How many school shootings in 2025?
Both the number of incidents and the number of victims continues to decline from the post-COVID peak. My analysis estimates how many shootings and active shooter attacks will happen in 2026.
The end of 2025 brings a final count of 232 shootings at k-12 schools with 204 victims who were killed or wounded.
Both the number of shootings (blue) and the number of victims (green) are significant reductions from the post-COVID closure peak.
Here is the breakdown by state with the number of shootings in 2025 per 100,000 enrolled k-12 school students. Washington, DC has by far the highest rate of shootings compared to the student population. This makes sense when DC only has 50,839 students enrolled in a city that is a densely populated urban area with a relatively high rate of gun violence.
Mississippi, Delaware, Tennessee, and Maryland round out the top 5. Florida, which has five of the ten largest school districts in the country, has the lowest rate of shootings per student population.

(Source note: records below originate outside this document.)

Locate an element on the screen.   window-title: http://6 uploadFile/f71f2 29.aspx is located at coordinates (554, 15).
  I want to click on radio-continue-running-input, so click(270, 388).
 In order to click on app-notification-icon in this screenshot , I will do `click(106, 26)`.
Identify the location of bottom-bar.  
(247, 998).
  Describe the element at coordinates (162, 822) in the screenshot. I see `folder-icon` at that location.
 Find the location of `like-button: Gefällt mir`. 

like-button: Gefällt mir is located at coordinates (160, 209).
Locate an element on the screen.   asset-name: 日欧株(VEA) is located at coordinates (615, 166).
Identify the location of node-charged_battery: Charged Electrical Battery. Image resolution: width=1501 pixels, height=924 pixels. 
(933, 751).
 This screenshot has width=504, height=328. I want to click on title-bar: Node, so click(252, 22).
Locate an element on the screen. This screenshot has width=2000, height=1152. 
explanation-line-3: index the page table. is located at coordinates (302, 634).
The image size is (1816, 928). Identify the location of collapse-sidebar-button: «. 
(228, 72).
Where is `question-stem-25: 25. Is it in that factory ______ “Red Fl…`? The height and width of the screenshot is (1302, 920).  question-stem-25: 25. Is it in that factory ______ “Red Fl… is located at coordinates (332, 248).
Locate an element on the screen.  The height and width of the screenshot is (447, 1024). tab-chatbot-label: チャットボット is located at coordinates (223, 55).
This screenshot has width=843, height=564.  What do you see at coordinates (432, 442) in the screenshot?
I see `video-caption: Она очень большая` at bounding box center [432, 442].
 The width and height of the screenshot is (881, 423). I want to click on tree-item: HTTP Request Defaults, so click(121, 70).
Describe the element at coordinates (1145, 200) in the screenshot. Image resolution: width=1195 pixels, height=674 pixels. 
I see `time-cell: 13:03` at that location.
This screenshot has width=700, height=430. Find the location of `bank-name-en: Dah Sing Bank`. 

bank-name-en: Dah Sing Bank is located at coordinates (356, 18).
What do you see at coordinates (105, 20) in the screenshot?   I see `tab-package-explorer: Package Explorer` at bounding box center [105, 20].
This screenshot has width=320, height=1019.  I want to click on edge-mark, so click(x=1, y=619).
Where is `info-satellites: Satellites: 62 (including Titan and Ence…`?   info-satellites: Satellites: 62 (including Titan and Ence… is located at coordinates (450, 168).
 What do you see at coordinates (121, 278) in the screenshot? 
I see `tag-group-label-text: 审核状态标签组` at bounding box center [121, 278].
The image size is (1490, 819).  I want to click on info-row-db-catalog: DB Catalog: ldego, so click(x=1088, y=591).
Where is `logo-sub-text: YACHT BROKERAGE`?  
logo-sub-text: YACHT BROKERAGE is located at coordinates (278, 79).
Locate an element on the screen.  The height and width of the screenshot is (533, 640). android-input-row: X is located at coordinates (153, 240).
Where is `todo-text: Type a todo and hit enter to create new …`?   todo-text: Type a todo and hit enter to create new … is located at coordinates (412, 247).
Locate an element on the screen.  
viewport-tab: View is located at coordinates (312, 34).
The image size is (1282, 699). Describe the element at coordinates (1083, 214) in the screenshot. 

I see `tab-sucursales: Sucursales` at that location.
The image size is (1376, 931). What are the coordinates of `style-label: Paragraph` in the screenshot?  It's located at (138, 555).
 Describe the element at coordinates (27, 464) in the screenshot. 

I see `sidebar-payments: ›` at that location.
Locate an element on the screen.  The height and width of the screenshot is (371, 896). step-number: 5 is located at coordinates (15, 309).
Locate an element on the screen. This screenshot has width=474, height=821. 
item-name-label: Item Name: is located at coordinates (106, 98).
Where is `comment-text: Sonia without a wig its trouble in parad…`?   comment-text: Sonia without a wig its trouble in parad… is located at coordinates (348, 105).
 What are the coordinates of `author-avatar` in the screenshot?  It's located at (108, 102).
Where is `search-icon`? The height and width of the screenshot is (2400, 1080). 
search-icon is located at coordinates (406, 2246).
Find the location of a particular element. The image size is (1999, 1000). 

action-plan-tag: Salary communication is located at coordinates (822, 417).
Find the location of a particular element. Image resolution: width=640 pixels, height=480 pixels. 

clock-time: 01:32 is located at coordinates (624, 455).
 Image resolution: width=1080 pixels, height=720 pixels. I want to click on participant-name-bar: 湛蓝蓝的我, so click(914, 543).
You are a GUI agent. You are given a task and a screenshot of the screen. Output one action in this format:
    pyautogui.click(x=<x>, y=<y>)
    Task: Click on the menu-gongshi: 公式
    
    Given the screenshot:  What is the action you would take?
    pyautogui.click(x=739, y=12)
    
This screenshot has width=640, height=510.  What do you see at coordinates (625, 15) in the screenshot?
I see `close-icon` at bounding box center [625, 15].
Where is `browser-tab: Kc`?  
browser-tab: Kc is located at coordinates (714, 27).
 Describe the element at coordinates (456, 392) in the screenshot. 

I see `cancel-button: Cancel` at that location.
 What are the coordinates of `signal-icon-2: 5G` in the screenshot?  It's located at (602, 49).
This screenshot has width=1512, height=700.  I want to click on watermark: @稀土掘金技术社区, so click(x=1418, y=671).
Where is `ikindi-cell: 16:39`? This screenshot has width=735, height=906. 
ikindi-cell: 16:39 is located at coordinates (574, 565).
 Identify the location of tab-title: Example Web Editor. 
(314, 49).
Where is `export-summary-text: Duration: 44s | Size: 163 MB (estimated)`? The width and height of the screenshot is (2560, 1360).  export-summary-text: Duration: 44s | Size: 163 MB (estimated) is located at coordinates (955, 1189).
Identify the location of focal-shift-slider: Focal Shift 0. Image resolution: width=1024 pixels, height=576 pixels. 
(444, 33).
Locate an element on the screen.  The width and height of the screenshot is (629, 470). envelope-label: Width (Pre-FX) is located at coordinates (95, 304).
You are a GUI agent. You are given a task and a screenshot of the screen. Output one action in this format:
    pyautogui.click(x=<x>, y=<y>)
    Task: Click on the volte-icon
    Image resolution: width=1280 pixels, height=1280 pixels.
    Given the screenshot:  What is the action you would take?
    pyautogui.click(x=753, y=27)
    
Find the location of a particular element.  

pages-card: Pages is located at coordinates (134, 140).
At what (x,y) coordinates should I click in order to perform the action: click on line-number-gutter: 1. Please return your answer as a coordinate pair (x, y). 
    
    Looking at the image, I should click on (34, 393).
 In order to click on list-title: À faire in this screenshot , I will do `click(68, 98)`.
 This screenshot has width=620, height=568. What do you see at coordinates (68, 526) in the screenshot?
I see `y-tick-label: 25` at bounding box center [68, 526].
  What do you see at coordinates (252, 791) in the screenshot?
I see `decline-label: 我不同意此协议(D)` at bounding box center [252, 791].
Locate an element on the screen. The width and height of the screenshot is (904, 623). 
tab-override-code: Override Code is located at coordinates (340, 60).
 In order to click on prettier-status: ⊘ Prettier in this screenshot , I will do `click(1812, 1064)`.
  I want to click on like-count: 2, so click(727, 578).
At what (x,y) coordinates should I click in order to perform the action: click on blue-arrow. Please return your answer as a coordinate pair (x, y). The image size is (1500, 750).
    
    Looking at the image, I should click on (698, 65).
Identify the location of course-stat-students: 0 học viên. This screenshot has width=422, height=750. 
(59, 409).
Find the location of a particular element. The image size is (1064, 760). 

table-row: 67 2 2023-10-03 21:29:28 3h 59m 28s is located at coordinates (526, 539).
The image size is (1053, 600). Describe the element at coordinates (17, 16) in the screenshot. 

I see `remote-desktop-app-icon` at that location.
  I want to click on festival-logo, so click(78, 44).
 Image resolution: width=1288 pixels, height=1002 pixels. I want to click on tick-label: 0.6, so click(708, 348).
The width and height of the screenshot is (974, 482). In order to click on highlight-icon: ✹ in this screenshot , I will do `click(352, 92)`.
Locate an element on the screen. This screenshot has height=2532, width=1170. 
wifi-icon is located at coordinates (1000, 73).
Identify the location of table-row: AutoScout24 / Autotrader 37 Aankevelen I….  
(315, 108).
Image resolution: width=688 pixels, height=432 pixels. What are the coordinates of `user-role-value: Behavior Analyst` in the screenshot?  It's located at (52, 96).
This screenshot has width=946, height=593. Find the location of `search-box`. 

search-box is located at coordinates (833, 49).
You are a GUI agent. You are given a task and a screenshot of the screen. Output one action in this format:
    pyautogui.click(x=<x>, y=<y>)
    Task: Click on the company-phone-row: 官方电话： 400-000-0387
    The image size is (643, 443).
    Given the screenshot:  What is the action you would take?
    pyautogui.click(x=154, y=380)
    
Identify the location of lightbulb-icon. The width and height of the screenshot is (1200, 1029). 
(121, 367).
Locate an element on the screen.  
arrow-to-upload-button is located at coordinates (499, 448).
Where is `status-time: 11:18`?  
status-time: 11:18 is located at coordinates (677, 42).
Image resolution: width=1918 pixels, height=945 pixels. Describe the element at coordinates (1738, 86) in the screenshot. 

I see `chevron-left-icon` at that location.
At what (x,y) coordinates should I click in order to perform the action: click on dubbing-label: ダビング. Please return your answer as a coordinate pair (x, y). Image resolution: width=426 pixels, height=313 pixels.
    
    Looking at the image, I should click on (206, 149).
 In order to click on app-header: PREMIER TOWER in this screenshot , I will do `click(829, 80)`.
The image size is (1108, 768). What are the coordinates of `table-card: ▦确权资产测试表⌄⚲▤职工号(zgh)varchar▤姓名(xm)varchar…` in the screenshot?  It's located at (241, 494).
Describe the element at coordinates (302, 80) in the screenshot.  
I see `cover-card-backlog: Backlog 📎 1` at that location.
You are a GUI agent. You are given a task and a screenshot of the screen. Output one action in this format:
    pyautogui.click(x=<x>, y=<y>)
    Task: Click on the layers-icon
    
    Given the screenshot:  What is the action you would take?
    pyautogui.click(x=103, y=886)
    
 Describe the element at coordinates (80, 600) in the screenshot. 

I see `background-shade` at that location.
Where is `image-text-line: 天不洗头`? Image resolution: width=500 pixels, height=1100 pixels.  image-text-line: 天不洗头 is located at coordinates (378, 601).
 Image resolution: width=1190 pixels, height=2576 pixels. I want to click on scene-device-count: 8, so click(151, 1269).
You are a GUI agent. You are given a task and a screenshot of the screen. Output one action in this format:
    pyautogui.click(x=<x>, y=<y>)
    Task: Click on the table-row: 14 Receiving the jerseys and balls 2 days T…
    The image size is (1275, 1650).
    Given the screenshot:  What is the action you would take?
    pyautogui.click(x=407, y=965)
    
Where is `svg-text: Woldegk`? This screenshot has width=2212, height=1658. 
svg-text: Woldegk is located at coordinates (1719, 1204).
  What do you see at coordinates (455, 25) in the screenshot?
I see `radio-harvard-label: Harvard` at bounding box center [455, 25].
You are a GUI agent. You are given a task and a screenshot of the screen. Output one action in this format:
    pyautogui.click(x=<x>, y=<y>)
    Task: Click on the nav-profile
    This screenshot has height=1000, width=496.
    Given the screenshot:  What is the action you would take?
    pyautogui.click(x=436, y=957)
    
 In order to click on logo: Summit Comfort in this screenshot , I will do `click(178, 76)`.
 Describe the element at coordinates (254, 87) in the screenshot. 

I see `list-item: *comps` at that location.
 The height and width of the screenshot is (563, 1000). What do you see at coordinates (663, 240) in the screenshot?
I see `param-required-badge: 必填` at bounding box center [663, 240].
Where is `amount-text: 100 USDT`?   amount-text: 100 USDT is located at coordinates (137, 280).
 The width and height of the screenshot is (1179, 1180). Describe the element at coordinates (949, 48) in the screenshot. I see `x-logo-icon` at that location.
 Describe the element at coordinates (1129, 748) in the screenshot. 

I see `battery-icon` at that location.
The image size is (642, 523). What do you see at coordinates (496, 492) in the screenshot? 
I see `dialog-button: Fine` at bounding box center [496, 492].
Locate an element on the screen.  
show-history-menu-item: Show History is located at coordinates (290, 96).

Below in gray color is a composite index calculated by normalizing annual incident counts and annual victim totals separately to a 0–1 scale (dividing each by its historical maximum), and then averaging the two normalized values with equal weight. This produced a single yearly measure that captures both the frequency of events and the severity of harm without allowing either dimension to dominate the trend on its original scale.
So why was there a sharp decrease in 2025? I don’t know. Crime trends are something that needs to be measured across decades to see patterns (which conflicting research shows we don’t really understand at all). I see articles about averted attacks, threats, and students arrested with guns on campus every single day so the potential for a bad outcome is constantly present.
2025 ‘active shooter’ attacks
As I’ve written many times, ‘active shooter’ is an invented term that doesn’t have a legal or standard definition. It’s generally used to describe some type of deliberate shooting that isn’t related to disputes, domestic violence, drugs, gangs, and random gunfire (e.g., drive-by shooting).
Below is a composite measure with an equal-weighted average of the yearly proportion of incidents classified as ‘active shooter’ and the yearly proportion of victims from those attacks. This measure combines how often active shooter incidents occur with how severe they are into a single normalized index. As you can see from the chart, this trend line has a significant upward trajectory (even with billions invested into fortifying schools).